HOW TO COMPLETE THIS TASK = Print the data below exactly, but only the lines from the one containing "The width and height of the screenshot is (1022, 516)." down to the one containing "Task: Zoom out of the map", inclusive.

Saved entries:

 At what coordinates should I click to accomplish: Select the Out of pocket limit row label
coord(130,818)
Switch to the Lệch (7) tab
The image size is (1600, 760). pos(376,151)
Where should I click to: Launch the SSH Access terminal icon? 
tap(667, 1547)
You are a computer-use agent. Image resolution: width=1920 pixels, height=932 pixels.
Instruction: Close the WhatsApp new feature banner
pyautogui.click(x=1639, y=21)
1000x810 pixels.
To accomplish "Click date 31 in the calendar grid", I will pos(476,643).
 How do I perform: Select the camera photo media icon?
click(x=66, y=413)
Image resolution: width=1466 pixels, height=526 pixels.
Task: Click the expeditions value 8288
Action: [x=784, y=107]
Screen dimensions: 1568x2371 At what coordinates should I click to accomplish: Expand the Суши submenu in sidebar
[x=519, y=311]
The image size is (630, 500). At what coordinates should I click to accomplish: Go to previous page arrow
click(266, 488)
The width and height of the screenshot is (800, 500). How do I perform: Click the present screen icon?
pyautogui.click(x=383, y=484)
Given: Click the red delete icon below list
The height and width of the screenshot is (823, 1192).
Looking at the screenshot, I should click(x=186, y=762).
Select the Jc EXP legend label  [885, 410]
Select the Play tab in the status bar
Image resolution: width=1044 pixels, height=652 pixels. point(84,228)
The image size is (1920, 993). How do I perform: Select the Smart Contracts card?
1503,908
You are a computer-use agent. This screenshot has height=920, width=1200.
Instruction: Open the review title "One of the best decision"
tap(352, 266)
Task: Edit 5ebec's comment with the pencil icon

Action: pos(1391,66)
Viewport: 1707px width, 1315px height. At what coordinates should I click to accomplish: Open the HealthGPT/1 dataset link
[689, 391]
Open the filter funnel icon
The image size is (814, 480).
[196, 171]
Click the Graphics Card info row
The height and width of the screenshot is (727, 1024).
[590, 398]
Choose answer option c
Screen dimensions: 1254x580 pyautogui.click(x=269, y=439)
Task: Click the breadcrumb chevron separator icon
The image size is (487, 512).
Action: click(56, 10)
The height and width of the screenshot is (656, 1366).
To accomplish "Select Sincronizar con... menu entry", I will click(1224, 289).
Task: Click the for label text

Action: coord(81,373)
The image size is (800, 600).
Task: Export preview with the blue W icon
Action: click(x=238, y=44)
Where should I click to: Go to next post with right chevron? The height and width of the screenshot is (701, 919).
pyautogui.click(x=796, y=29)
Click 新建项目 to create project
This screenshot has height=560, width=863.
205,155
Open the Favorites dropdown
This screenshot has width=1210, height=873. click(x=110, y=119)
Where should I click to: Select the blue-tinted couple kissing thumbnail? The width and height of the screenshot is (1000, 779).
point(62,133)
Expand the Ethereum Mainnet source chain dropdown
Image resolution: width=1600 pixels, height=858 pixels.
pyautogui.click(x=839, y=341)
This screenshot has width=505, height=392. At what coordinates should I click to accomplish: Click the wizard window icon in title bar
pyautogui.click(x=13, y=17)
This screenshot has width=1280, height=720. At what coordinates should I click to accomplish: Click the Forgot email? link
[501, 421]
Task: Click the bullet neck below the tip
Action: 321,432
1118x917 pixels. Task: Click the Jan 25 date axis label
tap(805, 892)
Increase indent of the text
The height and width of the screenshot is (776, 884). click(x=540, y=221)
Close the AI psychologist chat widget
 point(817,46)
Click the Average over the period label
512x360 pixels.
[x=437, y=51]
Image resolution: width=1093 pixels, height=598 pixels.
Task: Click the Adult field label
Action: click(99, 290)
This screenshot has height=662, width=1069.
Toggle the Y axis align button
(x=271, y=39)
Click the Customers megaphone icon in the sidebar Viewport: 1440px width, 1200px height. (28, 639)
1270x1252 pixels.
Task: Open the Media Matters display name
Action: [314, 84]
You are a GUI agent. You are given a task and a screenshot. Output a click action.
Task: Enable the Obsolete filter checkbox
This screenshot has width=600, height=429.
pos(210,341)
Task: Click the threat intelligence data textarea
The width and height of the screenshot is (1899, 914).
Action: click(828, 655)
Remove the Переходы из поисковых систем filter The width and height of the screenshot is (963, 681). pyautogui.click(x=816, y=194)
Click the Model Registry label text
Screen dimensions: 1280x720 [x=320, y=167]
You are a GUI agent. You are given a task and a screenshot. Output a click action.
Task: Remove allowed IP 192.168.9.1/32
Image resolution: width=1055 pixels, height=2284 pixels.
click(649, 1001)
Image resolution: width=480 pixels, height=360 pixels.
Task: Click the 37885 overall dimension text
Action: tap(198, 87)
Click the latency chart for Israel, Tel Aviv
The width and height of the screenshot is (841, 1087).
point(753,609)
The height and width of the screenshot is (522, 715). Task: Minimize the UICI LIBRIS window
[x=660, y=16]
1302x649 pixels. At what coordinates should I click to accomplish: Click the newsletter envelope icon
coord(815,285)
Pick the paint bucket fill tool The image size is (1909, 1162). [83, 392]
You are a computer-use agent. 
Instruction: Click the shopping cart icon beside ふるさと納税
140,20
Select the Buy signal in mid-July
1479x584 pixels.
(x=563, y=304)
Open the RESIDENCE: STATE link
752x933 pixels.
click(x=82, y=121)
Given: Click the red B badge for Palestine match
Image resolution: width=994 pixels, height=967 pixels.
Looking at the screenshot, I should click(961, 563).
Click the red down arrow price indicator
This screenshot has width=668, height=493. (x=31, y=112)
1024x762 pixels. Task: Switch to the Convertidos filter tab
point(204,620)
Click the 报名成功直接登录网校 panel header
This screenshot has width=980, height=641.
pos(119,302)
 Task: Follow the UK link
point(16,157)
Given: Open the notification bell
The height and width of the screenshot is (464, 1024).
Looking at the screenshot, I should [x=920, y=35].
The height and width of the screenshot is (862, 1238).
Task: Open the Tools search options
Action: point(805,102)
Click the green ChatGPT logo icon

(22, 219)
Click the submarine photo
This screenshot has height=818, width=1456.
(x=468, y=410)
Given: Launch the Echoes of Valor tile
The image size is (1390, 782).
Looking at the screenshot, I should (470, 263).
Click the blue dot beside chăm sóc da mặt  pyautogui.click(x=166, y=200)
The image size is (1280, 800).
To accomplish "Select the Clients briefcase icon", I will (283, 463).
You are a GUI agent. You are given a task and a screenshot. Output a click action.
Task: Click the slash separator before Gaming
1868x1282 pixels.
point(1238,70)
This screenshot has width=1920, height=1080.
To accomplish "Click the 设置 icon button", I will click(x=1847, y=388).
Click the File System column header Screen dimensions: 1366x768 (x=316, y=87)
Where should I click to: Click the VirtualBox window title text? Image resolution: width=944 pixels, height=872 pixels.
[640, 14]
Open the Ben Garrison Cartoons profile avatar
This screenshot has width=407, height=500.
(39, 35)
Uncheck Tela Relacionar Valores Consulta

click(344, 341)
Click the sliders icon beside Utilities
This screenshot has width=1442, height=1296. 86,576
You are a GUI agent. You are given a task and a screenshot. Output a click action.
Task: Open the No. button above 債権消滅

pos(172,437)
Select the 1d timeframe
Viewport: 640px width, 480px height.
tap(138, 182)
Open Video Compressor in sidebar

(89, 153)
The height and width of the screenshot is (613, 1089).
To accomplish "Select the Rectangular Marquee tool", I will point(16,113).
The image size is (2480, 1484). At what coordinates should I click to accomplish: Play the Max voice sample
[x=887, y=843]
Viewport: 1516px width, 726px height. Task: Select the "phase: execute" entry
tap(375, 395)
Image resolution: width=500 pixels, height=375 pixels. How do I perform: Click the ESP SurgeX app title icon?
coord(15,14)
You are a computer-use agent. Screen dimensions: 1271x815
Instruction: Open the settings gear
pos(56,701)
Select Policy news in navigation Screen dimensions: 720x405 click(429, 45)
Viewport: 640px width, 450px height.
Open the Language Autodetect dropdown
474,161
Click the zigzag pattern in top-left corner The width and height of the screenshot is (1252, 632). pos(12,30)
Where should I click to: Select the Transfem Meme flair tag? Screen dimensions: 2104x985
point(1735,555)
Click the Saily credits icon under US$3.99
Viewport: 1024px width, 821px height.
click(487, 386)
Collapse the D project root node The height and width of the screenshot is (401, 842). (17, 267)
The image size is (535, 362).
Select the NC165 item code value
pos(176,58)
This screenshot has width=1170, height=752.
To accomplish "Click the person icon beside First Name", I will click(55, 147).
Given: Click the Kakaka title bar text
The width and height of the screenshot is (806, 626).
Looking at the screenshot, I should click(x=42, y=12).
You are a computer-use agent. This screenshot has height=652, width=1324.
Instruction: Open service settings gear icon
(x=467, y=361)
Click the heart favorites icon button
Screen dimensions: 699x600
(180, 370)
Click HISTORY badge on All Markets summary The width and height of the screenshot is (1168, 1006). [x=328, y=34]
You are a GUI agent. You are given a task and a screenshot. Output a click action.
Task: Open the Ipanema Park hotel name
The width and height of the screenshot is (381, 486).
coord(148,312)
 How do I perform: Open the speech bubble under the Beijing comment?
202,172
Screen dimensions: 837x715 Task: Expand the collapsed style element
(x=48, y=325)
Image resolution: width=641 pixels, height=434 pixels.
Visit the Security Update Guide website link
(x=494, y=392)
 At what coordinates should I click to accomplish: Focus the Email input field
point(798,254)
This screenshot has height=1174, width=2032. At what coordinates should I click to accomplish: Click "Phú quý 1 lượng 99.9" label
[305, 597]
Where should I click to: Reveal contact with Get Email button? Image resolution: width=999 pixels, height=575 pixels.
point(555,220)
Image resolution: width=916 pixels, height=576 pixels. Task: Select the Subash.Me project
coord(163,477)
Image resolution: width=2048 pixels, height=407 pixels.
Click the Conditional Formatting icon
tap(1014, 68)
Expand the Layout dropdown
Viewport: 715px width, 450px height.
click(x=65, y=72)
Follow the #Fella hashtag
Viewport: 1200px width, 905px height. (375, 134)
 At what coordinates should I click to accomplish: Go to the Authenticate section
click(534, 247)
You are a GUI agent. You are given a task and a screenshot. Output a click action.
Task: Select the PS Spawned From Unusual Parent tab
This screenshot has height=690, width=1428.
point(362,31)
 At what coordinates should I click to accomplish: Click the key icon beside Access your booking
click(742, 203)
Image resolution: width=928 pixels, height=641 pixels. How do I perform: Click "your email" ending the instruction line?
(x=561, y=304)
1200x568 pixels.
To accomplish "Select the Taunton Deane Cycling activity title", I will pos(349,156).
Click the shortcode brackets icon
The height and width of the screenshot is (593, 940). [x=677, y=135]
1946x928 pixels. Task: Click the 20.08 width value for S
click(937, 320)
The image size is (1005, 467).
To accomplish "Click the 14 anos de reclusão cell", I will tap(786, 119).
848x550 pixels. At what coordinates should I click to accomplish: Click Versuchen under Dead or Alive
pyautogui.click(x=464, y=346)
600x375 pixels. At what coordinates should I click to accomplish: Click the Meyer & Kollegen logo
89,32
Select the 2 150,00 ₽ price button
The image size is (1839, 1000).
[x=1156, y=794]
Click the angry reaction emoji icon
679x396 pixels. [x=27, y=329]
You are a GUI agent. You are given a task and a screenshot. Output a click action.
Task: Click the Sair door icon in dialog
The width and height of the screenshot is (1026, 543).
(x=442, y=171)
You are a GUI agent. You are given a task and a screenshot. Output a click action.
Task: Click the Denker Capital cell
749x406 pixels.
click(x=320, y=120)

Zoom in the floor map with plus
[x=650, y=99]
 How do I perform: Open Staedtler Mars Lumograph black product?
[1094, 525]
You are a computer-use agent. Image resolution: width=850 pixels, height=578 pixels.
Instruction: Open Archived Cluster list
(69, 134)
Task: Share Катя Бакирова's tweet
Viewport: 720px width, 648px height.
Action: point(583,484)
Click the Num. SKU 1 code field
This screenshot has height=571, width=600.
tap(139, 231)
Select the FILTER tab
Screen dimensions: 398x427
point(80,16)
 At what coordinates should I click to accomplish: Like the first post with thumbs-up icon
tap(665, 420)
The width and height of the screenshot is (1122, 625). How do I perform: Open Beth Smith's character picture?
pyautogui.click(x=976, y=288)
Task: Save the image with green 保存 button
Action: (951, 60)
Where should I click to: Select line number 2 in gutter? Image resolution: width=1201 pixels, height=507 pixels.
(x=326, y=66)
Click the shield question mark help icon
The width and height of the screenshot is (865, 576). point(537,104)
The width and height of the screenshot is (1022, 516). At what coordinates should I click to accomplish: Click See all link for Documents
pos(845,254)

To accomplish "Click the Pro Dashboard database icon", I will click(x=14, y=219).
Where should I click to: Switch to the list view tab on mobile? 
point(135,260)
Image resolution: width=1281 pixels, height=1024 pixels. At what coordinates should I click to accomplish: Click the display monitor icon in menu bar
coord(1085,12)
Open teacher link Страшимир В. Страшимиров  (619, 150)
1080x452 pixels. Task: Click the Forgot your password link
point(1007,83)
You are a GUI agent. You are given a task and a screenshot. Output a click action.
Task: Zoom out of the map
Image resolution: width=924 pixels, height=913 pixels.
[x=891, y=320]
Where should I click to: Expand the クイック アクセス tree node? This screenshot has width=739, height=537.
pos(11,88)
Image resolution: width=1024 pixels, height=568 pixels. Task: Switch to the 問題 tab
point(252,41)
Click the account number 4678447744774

ANSWER TO THE EXERCISE =
The width and height of the screenshot is (1022, 516). At what coordinates should I click to accomplish: Click See all link for Documents
pos(845,254)

To accomplish "Click the Pro Dashboard database icon", I will click(x=14, y=219).
Where should I click to: Switch to the list view tab on mobile? 
point(135,260)
Image resolution: width=1281 pixels, height=1024 pixels. At what coordinates should I click to accomplish: Click the display monitor icon in menu bar
coord(1085,12)
Open teacher link Страшимир В. Страшимиров  (619, 150)
1080x452 pixels. Task: Click the Forgot your password link
point(1007,83)
You are a GUI agent. You are given a task and a screenshot. Output a click action.
Task: Zoom out of the map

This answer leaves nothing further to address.